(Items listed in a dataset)
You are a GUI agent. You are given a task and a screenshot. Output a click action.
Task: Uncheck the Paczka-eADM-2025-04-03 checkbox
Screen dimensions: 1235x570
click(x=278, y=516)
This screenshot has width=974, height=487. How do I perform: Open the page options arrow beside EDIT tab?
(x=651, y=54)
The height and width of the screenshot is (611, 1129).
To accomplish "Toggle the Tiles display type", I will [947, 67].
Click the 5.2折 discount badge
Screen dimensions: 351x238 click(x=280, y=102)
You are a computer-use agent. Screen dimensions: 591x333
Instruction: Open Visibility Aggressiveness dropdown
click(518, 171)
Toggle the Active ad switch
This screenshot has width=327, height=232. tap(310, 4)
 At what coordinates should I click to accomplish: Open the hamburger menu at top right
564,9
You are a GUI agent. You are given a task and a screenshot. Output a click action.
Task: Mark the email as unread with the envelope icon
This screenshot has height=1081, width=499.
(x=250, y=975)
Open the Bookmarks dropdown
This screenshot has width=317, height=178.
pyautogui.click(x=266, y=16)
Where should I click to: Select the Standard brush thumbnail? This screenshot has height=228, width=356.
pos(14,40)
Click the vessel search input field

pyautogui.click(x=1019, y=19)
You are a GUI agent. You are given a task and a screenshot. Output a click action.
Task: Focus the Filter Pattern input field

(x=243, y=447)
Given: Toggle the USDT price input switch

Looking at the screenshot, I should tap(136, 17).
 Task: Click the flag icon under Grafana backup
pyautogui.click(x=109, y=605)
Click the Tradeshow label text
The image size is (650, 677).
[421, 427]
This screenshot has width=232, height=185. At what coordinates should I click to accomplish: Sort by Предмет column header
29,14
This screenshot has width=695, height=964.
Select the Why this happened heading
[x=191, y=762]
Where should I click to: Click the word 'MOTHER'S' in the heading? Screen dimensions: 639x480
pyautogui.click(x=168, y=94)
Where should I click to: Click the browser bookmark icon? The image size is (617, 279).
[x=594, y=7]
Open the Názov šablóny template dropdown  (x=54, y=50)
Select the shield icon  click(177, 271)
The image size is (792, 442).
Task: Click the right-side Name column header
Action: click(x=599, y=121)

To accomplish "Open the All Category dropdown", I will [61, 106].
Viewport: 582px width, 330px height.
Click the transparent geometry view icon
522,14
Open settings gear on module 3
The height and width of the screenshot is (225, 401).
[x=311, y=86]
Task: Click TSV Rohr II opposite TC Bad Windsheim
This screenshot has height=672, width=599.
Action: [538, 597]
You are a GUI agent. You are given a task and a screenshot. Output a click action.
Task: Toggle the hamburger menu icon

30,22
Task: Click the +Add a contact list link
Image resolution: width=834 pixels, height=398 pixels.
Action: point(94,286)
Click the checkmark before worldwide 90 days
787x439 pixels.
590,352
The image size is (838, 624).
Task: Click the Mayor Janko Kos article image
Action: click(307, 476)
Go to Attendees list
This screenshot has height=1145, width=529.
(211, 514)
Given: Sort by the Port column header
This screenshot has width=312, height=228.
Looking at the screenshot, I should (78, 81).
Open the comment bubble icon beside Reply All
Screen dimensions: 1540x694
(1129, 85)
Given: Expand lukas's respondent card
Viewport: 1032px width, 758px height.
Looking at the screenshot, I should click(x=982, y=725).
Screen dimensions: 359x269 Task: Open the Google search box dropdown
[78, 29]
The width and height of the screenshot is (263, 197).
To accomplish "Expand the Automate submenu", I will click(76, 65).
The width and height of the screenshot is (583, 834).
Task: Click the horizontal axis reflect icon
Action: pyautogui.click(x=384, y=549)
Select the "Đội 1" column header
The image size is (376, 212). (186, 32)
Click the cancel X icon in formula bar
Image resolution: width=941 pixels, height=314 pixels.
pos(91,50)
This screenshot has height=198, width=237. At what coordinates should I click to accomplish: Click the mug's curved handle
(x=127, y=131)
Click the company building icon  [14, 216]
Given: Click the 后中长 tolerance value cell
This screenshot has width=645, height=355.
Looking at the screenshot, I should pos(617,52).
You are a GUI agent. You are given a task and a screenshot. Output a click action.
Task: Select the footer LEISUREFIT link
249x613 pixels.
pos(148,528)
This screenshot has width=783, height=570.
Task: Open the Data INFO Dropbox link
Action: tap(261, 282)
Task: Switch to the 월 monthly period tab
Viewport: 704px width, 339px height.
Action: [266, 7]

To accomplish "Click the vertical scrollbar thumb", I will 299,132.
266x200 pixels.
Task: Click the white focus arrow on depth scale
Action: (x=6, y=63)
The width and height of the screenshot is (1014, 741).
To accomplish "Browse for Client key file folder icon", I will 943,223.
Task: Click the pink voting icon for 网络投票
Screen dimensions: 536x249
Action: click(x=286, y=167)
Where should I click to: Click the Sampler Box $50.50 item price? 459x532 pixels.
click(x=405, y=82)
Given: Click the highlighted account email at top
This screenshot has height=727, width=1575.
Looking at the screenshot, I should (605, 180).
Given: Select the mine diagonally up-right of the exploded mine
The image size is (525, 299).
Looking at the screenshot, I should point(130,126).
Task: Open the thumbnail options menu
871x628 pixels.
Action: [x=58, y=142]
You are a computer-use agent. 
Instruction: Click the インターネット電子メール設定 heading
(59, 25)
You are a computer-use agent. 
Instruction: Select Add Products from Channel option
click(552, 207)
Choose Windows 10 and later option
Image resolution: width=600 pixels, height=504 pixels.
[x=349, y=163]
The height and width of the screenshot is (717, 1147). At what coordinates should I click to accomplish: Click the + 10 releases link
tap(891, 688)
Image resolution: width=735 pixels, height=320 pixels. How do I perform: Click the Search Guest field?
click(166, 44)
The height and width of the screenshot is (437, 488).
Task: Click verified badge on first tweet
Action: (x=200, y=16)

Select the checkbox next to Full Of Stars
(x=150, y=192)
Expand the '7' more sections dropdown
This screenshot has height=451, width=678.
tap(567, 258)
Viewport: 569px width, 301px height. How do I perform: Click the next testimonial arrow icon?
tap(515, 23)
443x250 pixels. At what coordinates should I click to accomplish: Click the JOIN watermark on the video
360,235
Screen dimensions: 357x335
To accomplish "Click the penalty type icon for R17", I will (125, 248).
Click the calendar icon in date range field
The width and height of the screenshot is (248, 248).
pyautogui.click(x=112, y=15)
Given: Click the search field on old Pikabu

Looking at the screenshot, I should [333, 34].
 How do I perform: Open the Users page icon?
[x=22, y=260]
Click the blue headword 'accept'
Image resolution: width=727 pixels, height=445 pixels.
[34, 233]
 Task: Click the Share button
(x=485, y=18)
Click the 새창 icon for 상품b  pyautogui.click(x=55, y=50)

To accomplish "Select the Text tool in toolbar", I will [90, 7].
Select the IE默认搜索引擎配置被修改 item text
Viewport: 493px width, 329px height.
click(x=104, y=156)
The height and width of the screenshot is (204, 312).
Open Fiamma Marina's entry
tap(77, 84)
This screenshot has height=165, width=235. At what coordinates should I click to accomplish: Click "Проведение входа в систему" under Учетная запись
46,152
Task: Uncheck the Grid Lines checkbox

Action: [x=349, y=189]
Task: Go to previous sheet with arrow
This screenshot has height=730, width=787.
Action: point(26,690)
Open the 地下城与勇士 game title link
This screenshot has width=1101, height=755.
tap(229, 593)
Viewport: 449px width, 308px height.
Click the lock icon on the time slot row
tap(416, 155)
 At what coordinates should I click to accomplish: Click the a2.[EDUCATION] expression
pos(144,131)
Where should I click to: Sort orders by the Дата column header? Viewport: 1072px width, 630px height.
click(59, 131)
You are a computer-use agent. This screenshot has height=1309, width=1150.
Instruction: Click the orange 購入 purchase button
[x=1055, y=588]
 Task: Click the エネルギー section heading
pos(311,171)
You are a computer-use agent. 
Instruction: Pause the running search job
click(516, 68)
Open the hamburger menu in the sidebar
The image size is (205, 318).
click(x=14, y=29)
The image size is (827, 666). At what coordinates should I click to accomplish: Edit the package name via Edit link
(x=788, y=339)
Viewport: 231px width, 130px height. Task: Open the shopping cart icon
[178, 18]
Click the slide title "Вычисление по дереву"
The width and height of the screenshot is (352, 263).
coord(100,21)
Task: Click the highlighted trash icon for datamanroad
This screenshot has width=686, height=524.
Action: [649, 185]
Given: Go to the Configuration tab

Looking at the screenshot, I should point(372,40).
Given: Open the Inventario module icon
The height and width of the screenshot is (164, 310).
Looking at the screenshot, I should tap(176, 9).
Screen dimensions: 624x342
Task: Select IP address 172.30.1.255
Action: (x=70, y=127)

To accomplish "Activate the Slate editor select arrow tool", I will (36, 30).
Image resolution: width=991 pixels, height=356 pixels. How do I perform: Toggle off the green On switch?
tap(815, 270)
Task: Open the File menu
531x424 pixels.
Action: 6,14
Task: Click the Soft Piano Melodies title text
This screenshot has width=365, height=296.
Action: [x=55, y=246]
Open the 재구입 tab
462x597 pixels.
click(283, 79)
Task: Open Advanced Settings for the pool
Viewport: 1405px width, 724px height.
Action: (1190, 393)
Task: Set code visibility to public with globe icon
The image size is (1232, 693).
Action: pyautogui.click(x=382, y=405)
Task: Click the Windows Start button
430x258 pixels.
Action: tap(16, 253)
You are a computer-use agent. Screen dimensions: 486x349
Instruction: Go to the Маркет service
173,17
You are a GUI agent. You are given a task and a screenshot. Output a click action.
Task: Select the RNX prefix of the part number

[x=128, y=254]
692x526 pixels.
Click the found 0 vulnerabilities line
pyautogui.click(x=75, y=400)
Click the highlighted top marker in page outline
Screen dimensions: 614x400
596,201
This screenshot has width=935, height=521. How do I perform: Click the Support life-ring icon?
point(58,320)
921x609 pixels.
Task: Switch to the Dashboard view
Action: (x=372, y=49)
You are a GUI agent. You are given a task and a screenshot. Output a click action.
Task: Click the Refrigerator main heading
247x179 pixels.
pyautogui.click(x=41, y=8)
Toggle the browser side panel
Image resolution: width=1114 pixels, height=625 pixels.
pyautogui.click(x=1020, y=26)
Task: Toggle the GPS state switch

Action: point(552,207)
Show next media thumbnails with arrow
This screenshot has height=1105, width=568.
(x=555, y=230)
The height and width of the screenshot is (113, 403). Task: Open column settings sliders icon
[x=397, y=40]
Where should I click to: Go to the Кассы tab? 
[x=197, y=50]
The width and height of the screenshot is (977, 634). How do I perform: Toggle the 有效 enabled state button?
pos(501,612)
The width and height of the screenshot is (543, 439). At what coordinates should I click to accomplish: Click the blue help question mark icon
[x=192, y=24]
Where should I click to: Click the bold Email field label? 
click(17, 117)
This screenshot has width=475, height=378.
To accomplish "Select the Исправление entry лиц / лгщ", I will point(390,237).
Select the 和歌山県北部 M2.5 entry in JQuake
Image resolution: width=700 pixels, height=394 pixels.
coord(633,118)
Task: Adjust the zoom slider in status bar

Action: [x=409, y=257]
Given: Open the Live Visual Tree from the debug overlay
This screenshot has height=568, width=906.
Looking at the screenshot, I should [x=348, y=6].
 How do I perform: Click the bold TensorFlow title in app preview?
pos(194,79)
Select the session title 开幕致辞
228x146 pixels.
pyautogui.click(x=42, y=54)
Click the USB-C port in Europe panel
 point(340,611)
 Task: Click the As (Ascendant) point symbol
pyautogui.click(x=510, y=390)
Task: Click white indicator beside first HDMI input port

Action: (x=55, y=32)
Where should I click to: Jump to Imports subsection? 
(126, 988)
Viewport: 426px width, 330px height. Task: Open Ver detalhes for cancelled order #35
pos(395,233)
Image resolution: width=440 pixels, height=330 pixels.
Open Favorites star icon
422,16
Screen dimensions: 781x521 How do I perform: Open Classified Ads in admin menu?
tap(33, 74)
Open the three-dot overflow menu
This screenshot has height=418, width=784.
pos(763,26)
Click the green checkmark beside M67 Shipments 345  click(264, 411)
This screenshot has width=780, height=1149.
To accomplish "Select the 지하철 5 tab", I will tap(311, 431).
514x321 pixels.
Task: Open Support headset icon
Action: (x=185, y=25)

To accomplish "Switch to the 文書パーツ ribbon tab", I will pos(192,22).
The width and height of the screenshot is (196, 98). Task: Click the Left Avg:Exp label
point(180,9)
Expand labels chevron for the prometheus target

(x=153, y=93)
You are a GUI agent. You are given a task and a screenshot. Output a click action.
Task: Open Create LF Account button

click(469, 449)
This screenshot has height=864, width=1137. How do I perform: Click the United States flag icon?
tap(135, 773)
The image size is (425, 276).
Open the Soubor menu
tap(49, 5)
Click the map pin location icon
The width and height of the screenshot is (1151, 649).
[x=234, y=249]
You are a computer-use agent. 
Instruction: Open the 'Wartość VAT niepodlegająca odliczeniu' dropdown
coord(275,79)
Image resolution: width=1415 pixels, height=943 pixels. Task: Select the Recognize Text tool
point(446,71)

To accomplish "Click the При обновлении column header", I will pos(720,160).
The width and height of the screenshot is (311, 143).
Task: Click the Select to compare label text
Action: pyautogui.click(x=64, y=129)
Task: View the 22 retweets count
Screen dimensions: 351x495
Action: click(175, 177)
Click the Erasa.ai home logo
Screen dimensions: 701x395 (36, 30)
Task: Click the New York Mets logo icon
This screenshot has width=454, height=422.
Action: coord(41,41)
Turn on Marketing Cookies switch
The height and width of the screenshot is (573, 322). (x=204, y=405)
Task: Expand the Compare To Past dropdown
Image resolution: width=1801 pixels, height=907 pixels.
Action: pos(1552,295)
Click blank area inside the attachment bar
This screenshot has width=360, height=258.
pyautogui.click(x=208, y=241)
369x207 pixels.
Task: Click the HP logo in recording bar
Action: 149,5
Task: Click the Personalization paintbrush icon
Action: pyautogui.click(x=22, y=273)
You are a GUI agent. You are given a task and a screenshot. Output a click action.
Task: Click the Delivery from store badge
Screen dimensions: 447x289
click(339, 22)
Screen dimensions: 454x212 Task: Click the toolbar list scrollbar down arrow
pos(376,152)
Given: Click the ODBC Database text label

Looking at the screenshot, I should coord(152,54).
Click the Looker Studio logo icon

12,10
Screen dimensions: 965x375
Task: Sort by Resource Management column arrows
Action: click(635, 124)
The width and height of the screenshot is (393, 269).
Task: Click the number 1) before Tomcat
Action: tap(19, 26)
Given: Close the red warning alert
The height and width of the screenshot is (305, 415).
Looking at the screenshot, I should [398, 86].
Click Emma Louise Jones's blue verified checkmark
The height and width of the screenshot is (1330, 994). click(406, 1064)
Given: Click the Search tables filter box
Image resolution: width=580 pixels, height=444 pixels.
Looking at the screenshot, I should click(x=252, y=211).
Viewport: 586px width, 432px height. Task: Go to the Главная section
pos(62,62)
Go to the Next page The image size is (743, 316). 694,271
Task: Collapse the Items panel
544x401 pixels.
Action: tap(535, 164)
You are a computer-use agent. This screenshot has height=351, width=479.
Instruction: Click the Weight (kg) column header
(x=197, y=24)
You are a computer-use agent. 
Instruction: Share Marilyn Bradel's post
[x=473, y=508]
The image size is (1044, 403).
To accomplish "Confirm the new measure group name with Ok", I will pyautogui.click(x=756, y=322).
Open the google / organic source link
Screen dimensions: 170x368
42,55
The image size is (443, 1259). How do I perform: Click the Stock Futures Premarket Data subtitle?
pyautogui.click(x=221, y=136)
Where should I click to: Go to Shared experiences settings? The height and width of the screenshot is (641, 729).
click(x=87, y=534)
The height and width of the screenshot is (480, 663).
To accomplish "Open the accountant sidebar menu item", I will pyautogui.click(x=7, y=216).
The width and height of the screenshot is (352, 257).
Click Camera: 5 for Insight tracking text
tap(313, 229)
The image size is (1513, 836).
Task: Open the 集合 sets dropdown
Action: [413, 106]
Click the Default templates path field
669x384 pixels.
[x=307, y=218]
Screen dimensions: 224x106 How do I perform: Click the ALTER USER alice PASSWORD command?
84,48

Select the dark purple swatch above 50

* **Your goal**
Respond with the number of lines in the entries that include the string "Windows", and nothing besides.

* **Answer space**
2